Pak Ilyas berusaha menenangkan ketiga siswi itu. "Sudah, ayo cepat keluar dari sini."
Tanpa berlama-lama, mereka segera menyusuri lorong itu dan naik ke atas. Setelah setelah semuanya naik, Penjaga sekolah menutup lorong itu dan mereka langsung keluar dari aula itu.
"Kalian sebaiknya langsung pulang, dan jangan lupa berdo'a," kata Pak Ilyas pada Nindy, Dita dan Ratna.
"Iya, Pak," jawab mereka bertiga.
Ketiga siswi itu akhirnya berjalan keluar dari sekolah. Sambil mengantar ketiga siswi itu, Penjaga sekolah yang merasa heran langsung bertanya pada Nindy.
"Aula itu terkunci begitu lama, tapi bagaimana bisa kalian ada di dalam?" tanya Penjaga Sekolah.
"Pak, kami tadinya mau melihat pertunjukan Band. Tapi, kami malah tersesat ke sana," kata Dita.
"Benar, Pak. Pertunjukannya beda. Dan, semua yang hadir malah berpakaian kuno. Sebenarnya, saya sempat curiga. Apalagi ketika saya bertemu dengan Riana," kata Nindy.
Deg! Penjaga sekolah itu menghentikan langkahnya. Dia menatap Nindy seolah tak percaya.
"Riana?
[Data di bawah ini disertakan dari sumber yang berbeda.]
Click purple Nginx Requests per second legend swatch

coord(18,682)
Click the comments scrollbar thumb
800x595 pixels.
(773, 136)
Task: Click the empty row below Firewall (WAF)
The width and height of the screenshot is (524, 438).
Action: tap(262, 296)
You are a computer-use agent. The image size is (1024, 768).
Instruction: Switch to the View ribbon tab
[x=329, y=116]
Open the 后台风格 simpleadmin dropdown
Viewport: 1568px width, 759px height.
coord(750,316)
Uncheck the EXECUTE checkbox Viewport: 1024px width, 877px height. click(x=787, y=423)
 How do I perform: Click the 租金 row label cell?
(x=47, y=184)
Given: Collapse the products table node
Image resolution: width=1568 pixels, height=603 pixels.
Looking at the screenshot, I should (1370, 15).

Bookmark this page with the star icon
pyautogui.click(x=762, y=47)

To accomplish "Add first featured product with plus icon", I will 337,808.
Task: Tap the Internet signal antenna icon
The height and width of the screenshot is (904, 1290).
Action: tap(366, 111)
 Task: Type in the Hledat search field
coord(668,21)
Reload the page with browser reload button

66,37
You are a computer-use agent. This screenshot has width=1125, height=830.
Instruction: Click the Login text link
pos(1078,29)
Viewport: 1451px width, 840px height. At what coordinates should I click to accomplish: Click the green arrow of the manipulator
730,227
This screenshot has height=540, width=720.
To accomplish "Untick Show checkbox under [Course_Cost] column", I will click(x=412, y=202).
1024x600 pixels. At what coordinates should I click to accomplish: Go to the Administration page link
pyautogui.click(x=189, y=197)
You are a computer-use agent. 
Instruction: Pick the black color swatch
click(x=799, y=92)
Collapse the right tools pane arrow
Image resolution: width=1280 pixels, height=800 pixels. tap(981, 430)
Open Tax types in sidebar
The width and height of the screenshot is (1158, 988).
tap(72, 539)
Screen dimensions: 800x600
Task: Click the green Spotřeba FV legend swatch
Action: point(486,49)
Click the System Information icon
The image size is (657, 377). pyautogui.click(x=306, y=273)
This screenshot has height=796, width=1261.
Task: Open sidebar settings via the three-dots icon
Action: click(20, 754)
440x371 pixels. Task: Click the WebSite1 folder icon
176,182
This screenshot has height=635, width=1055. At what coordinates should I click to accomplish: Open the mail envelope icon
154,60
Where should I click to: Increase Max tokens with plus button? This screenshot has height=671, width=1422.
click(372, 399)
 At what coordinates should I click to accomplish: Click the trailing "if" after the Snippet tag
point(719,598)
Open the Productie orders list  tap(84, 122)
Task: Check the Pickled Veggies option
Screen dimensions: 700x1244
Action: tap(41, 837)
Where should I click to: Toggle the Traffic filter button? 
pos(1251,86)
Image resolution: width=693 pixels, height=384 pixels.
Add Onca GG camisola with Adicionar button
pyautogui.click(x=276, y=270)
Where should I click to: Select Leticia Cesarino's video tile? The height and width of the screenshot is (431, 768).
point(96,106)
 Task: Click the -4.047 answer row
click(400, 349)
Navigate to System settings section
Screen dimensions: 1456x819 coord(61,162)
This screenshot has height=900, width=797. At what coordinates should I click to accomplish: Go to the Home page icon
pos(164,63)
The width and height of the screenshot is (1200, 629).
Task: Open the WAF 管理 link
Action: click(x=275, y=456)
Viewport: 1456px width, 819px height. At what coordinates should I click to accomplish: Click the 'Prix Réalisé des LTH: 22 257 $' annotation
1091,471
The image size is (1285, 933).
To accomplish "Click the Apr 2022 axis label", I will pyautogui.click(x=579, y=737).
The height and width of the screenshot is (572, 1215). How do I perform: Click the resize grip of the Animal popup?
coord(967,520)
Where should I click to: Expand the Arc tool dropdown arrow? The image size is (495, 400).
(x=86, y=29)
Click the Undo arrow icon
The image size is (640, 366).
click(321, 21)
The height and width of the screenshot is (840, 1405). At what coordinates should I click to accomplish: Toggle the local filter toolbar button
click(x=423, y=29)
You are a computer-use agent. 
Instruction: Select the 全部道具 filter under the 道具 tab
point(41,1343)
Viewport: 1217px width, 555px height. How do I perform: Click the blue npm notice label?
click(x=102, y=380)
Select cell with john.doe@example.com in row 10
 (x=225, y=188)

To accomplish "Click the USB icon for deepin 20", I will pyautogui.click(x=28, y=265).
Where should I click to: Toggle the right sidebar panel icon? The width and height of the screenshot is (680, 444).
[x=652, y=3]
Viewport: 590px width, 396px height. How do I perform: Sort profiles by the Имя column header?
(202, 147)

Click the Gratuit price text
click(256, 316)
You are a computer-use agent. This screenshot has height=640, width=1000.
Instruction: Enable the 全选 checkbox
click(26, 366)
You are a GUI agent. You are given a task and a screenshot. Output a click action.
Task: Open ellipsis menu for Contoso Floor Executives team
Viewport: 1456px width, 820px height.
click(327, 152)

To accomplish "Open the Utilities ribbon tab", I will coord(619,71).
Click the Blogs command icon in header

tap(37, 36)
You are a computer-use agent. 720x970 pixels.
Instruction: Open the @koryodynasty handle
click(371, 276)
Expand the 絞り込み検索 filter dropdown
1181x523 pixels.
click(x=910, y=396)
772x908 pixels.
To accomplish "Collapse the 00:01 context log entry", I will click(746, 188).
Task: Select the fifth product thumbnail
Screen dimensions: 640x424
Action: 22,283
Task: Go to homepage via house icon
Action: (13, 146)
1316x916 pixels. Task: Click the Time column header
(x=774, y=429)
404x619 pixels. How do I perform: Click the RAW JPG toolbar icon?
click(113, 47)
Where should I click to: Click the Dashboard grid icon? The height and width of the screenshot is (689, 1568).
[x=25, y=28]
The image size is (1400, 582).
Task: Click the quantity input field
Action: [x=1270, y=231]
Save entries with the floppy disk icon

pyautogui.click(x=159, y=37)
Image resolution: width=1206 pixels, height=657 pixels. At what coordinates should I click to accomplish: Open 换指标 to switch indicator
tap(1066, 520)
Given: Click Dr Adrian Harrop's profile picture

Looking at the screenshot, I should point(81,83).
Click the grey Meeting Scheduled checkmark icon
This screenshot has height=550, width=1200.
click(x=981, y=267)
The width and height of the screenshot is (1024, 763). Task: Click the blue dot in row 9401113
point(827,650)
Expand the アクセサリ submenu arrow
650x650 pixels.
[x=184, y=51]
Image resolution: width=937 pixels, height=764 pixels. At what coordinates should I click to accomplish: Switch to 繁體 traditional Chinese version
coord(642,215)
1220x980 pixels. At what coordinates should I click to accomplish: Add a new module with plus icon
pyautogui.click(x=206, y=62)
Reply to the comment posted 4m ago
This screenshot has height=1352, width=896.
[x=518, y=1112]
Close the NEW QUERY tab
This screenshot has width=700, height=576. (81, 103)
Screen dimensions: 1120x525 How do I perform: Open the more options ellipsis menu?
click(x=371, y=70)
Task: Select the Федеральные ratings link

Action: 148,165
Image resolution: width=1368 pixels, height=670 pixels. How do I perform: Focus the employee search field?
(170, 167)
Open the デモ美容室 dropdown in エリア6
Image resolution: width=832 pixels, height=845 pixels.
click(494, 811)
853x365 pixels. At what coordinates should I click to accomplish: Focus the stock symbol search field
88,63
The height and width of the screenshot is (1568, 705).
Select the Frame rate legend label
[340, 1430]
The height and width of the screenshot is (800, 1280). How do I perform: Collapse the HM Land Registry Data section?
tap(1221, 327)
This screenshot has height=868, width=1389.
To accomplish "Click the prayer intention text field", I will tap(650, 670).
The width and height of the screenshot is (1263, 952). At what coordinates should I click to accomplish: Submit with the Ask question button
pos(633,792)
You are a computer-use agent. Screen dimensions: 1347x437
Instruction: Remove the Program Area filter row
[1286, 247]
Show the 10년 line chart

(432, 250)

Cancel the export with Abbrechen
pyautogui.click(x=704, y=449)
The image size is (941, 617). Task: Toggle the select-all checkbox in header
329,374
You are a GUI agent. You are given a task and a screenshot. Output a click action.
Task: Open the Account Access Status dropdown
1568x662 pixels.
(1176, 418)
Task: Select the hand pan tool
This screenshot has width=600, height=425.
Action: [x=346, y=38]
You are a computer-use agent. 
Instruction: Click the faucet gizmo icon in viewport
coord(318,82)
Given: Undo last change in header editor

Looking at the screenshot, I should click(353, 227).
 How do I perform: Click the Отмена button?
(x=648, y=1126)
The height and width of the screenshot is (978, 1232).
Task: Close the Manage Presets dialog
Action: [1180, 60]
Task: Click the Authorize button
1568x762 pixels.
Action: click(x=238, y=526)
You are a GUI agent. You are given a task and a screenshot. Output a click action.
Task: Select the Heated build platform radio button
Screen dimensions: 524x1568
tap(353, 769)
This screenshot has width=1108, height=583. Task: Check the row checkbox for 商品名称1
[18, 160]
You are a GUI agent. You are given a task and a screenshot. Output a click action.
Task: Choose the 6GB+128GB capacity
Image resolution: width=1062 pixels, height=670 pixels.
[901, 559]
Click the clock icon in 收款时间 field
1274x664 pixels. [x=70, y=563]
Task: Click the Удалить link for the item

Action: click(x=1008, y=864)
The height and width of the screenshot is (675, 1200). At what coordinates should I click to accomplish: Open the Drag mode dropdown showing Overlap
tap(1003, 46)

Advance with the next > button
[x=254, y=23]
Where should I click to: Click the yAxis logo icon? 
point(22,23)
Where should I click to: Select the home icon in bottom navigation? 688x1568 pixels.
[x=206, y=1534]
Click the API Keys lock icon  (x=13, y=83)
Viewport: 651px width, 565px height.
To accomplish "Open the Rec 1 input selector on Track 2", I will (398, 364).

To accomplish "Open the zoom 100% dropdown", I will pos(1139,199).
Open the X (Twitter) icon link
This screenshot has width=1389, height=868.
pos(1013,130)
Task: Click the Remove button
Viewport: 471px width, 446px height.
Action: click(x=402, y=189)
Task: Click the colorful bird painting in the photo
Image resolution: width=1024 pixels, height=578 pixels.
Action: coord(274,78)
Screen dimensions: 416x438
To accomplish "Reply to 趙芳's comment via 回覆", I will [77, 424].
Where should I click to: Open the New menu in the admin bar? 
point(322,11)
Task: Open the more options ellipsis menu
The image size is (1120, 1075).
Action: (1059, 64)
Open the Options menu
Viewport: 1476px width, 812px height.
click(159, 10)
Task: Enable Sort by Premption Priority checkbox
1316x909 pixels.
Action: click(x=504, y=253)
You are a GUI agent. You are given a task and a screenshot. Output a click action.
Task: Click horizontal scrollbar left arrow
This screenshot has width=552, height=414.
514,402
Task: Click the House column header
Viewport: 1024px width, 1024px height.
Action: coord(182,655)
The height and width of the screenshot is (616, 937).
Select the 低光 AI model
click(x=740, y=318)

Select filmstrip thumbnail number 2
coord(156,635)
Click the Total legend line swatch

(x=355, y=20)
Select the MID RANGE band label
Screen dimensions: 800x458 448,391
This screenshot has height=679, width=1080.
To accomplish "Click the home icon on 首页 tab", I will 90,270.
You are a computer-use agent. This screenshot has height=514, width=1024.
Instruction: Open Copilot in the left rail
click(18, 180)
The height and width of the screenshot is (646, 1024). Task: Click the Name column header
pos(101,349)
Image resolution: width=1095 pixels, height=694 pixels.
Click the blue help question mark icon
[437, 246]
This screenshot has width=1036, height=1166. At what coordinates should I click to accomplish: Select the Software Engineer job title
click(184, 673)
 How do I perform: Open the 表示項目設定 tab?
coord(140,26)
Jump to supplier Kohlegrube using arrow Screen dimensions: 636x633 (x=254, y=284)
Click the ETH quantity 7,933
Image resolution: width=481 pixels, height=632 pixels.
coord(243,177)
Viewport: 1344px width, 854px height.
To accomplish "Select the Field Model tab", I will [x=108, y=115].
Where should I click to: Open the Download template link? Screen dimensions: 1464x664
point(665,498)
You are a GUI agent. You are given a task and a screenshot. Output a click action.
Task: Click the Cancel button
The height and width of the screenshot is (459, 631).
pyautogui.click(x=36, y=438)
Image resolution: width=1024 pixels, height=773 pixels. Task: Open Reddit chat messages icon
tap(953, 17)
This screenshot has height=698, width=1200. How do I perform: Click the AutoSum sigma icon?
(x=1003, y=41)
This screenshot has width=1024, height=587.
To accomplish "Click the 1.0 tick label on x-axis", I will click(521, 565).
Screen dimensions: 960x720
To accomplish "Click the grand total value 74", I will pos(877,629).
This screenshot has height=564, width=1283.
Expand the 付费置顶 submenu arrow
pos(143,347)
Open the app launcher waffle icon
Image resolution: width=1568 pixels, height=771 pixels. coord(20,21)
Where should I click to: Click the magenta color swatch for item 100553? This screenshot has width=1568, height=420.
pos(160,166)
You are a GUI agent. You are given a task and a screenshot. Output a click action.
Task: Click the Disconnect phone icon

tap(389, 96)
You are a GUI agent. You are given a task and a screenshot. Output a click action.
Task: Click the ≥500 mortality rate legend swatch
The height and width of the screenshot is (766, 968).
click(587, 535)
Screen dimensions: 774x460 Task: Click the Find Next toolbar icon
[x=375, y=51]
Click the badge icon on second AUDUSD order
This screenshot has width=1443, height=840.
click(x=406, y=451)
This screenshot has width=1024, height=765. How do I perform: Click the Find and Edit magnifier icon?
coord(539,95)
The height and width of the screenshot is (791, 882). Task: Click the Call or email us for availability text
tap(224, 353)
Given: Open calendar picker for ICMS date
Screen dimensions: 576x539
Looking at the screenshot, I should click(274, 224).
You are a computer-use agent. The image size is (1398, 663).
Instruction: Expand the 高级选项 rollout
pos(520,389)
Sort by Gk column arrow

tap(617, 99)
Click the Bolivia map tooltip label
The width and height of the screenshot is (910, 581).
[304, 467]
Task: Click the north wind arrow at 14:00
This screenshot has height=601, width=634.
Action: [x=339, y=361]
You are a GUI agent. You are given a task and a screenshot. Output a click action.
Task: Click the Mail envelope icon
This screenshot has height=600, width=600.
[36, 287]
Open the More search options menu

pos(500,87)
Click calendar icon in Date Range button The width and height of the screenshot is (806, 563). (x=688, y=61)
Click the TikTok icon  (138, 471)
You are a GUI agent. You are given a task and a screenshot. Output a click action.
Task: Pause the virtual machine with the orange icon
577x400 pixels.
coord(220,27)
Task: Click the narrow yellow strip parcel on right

Kamu bertemu Riana?" kata Penjaga Sekolah.
Nindy hanya mengangguk. Penjaga Sekolah itu akhirnya menceritakan perihal Riana. Dari kisah Penjaga Sekolah, Nindy akhirnya tahu bahwa Riana adalah siswi SMA itu yang meninggal akibat kecelakaan di depan sekolah. Nindy, Ratna dan Dita makin shock mendengarnya.
"Jadi, Riana sudah meninggal?" kata Ratna tak percaya.
"Iya, dua tahun lalu, tepat ketika kalian akan masuk sekolah ini," jawab Penjaga Sekolah.
Nindy, Ratna dan Dita langsung terdiam dengan wajah ketakutan. Hingga pulang ke rumah, mereka tak bisa menyembunyikan wajah ketakutannya.